Gather every line of the data below that contains the string "period", matching case exactly.

--------------------------------------------------

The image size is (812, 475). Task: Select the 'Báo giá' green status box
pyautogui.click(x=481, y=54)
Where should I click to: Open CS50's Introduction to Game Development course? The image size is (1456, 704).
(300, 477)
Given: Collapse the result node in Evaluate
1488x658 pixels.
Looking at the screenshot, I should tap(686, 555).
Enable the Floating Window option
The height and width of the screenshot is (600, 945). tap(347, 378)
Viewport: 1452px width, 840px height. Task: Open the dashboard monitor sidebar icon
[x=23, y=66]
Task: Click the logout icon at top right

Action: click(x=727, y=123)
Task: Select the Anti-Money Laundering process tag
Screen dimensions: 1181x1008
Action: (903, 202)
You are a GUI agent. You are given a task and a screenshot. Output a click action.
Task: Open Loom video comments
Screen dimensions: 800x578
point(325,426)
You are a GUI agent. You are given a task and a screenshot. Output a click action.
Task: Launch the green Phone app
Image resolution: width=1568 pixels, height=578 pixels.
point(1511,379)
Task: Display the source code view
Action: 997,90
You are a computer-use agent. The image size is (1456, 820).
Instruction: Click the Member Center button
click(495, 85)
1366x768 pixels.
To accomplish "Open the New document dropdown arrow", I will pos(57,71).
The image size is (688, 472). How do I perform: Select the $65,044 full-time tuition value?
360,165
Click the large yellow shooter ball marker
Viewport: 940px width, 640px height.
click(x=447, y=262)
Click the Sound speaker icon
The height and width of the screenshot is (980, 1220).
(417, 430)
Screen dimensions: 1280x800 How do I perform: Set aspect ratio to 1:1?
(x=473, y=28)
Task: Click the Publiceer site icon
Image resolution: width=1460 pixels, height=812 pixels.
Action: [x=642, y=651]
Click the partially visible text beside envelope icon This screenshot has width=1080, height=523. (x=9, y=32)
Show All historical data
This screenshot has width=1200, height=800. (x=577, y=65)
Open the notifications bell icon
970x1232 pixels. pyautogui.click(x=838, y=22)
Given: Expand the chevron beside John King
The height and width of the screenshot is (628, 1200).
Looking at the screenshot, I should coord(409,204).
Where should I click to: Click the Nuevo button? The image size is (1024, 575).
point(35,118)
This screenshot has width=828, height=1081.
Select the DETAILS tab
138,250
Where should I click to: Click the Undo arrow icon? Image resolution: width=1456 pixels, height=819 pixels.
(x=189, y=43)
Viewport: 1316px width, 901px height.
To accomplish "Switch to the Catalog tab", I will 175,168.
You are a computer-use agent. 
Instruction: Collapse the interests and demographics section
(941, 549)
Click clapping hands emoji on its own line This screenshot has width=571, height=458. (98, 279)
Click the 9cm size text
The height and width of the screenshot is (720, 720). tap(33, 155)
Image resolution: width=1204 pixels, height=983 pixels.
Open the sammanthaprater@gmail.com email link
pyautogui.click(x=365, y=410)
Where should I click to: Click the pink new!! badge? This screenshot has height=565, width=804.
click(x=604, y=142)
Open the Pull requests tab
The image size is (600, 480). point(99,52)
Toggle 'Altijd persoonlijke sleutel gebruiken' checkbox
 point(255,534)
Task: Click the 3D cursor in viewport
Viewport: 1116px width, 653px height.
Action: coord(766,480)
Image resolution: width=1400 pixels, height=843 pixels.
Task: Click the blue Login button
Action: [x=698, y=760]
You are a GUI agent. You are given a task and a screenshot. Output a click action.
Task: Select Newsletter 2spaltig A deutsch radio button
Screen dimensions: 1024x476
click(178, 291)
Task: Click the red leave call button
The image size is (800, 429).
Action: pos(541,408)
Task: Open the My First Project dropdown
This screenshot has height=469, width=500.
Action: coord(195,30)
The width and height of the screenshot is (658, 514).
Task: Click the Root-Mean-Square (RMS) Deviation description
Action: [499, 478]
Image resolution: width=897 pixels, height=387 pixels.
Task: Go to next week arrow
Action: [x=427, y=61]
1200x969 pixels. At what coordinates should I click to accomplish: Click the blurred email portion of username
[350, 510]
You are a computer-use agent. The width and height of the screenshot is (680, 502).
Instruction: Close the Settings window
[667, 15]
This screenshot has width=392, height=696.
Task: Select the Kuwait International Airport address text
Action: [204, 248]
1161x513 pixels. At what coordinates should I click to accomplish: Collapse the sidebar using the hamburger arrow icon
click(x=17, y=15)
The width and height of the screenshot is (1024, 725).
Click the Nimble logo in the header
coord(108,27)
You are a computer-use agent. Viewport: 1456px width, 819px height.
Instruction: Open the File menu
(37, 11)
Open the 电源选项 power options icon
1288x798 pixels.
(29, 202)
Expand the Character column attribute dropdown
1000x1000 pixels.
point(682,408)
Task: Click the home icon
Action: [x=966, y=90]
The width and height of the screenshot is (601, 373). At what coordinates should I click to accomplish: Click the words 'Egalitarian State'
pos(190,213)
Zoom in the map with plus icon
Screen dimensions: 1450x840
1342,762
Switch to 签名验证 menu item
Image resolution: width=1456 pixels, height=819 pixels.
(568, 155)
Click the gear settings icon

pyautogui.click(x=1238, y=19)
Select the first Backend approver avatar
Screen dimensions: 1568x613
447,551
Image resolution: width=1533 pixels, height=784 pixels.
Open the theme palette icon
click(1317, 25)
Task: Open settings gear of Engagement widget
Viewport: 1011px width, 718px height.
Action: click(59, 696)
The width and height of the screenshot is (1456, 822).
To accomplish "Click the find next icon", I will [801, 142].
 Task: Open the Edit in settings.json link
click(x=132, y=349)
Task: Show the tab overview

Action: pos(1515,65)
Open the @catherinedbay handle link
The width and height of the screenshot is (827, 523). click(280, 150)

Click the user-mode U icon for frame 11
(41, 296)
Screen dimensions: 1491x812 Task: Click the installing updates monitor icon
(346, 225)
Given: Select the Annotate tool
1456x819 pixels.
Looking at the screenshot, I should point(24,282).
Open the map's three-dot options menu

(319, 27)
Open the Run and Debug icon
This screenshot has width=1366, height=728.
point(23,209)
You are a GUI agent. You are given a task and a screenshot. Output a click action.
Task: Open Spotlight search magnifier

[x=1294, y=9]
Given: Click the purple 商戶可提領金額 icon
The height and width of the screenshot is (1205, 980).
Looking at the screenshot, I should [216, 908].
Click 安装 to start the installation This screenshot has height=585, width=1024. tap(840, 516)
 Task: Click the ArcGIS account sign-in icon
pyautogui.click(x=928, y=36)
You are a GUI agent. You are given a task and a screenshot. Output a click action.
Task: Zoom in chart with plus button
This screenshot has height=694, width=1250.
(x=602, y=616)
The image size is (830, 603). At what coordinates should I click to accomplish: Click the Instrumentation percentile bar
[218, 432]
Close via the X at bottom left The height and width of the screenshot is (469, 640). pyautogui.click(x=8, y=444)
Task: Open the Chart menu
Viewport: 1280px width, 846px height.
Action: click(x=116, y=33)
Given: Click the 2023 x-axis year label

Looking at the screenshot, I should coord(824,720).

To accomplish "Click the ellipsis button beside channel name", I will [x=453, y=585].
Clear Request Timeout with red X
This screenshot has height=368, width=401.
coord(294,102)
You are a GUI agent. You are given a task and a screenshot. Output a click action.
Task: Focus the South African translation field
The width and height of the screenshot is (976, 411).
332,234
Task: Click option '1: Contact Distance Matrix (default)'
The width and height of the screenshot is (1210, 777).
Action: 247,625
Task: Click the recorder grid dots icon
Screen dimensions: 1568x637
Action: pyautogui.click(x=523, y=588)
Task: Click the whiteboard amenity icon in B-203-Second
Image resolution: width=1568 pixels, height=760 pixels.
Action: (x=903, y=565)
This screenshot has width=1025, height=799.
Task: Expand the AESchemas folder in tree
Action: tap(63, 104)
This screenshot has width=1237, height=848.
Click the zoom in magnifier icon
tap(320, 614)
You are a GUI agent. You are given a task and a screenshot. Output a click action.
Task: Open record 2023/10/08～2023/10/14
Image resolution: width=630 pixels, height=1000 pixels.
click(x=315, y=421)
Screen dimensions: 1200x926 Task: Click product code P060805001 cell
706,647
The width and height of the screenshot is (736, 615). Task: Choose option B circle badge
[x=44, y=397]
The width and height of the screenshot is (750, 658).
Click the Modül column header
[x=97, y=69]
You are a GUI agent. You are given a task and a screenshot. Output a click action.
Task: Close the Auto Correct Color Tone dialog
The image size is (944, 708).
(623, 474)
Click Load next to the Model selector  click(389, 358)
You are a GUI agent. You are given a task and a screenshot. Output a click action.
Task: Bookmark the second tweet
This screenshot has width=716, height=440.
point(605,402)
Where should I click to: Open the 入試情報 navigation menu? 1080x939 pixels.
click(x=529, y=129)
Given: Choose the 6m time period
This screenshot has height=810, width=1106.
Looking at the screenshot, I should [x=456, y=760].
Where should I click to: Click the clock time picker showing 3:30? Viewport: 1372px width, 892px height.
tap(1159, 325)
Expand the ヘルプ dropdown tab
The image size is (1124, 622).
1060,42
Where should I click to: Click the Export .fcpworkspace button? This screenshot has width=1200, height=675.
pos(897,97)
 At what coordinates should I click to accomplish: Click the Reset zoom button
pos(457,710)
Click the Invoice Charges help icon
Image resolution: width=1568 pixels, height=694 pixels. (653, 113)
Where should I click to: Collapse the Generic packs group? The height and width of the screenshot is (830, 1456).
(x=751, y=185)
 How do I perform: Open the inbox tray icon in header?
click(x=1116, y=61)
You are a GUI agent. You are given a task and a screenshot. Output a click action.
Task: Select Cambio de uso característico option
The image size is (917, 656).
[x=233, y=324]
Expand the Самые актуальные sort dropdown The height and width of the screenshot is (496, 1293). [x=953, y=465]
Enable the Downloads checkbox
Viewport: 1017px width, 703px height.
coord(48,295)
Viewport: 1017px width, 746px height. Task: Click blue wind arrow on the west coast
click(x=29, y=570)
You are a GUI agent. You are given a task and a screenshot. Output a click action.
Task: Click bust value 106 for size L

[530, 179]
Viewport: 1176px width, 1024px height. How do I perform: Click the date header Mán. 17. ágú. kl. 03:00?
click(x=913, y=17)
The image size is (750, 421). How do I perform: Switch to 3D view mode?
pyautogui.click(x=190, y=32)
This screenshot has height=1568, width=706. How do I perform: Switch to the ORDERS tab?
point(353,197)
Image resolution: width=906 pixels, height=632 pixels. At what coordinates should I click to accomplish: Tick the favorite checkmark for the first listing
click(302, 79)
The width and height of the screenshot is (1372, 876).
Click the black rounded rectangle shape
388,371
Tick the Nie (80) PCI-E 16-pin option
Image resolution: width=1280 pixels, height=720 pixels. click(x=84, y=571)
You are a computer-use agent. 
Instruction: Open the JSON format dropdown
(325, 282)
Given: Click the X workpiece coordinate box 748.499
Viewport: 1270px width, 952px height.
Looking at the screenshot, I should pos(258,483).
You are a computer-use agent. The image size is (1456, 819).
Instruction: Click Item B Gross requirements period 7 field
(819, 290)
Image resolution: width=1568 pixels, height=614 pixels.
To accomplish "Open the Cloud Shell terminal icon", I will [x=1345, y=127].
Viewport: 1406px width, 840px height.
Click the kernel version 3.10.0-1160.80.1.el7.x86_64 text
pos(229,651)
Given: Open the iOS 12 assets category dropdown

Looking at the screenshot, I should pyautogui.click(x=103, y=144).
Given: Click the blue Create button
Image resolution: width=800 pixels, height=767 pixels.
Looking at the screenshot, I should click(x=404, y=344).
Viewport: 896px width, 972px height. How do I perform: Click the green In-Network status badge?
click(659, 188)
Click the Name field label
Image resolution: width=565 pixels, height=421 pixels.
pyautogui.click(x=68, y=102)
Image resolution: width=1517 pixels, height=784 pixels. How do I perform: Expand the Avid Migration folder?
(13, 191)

--------------------------------------------------

== WORKED SOLUTION ==
Given: Choose the 6m time period
Instruction: Click Item B Gross requirements period 7 field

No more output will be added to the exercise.